Data on Friday showed U.S. jobless rate fell to a six-year low and the rosy data bolstered bets that the U.S. Federal Reserve would hike interest rates in mid-2015, fueling demand for the dollar and sinking riskier currencies.
The Chilean, Colombian and Mexican pesos all fell about 0.5% against the dollar. Brazil's real fluctuated through most of the session, at one point weakening past the closely-watched level of 2.5 per dollar for the first time since December 2008 before pulling back in the afternoon.
Investors have been on edge for weeks as Brazilian electoral polls shifted the outlook for the country's presidential race on Sunday. Two new polls released late Thursday showed President Dilma Rousseff widening her lead over challengers.
The real tends to weaken when polls show Rousseff gaining as many investors believe a more market-friendly administration could help boost demand for Brazilian assets.
The region's stocks were mostly higher, driven by the improving outlook for global economic growth following the U.S. data and bargain-hunting after a recent slump. The MSCI Latin American stock index was up about 1.2% after touching its lowest point in six months on Thursday.
Brazil's Bovespa stock index rebounded for the second day in a row, rising 1.6% led by a near 6% in preferred shares of state-run oil producer Petrobras. The company saw its shares take a beating over the last month as Rousseff gained in the polls. In fact, September's fall of 22.5% was the stock's worst monthly performance since October 2008, at the height of the global financial crisis.
Investors in Petrobras have lambasted the Rousseff government for forcing the company to import fuel at global prices and sell it at a loss in the domestic market as a way to tamp down inflation. Whatever the results of the presidential election, fuels prices are expected to rise significantly.

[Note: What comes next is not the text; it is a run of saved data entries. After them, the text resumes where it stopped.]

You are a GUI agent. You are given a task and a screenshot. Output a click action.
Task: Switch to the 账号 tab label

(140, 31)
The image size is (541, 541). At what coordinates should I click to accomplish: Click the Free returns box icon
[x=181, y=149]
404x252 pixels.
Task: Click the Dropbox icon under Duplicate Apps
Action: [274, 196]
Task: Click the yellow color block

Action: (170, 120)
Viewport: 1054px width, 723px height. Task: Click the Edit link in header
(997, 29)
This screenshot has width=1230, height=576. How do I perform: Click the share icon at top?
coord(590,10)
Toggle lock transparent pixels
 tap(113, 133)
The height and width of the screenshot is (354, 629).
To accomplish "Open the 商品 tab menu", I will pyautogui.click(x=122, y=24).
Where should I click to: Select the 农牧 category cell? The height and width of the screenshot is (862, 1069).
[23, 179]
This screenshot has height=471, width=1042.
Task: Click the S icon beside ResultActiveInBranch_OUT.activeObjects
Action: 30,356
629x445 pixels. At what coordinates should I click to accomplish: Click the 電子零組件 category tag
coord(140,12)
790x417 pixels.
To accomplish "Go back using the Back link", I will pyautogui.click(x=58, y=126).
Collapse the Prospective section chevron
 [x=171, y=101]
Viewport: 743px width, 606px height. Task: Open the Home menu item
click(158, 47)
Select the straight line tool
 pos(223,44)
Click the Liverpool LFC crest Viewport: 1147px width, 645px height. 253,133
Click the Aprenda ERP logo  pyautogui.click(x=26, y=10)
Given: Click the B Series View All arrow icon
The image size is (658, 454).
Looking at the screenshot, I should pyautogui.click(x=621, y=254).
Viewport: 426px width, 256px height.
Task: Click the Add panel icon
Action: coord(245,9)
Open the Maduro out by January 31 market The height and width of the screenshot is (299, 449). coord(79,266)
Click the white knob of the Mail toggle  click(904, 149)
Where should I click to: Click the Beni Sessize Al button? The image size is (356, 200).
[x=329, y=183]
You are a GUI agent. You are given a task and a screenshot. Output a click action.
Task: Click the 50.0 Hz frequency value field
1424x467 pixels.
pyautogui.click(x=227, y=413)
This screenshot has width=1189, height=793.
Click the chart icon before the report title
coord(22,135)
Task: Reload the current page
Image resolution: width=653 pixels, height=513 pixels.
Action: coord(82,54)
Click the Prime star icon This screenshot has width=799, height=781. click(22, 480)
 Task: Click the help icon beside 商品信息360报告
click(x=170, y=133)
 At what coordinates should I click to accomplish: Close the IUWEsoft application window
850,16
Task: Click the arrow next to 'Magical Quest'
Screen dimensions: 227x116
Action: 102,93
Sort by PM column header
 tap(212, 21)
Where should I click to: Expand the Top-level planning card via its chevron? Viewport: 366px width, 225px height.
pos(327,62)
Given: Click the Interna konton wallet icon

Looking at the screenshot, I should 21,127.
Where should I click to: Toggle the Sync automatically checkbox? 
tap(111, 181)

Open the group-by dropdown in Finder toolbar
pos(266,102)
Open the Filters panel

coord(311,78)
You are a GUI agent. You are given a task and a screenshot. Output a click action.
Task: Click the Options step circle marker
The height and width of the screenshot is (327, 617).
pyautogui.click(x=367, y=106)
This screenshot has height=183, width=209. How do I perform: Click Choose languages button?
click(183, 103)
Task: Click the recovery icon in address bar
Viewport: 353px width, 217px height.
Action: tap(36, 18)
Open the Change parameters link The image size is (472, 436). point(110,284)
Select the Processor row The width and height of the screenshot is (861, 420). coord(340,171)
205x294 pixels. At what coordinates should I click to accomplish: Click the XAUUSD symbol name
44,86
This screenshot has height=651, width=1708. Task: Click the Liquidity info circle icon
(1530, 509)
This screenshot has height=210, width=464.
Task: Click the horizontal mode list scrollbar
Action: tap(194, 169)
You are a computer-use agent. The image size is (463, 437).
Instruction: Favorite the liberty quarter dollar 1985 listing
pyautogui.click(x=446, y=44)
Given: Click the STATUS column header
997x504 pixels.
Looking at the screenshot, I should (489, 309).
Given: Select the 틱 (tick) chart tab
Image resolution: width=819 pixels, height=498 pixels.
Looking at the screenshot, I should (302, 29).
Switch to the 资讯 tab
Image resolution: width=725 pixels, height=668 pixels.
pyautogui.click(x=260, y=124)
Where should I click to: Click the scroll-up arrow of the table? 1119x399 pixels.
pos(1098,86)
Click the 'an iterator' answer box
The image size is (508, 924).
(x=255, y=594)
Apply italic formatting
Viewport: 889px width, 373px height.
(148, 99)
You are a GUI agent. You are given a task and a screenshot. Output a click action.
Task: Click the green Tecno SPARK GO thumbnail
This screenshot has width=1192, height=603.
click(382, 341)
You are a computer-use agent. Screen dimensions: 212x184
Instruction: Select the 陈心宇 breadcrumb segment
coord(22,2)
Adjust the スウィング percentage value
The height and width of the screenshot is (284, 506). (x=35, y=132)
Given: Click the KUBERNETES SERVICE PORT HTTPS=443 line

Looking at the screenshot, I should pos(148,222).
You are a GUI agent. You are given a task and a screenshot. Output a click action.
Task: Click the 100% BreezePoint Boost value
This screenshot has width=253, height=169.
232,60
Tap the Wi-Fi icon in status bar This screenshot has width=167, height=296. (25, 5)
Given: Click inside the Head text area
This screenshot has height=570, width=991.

On Sunday 142.8 million Brazilians are registered to vote, with Sao Paulo, (31.9m); Minas Gerais (15.2m); Rio do Janeiro (12.1m); Bahia (10m) and Rio Grande do Sul (8.4m) the most important of 27 states.
Voting is compulsory in Brazil, although the norm does not apply to those aged between 16 and 18, and over 70.
On Sunday Brazilians will elect the president (2015/2019); 27 state governors; 513 members of the Lower House and 27 out of 81 Senators (renews by thirds) plus 1.059 state lawmakers. Brazil was among the first countries to implement the electronic vote and 507.000 machines will be distributed along the country on Sunday. This means the results should be known on the same ballot night.
If the winning presidential candidate does not take 50% of valid ballots, there is a runoff between the two leading hopefuls on 26 October. The winner takes office on January first.
The three leading candidates are the incumbent Dilma Rousseff bidding for re-election and ahead in the polls (but below 50%); environmentalist Marina Silva which has had an erratic performance in vote intention and Aecio Neves, from Brazil's main opposition party.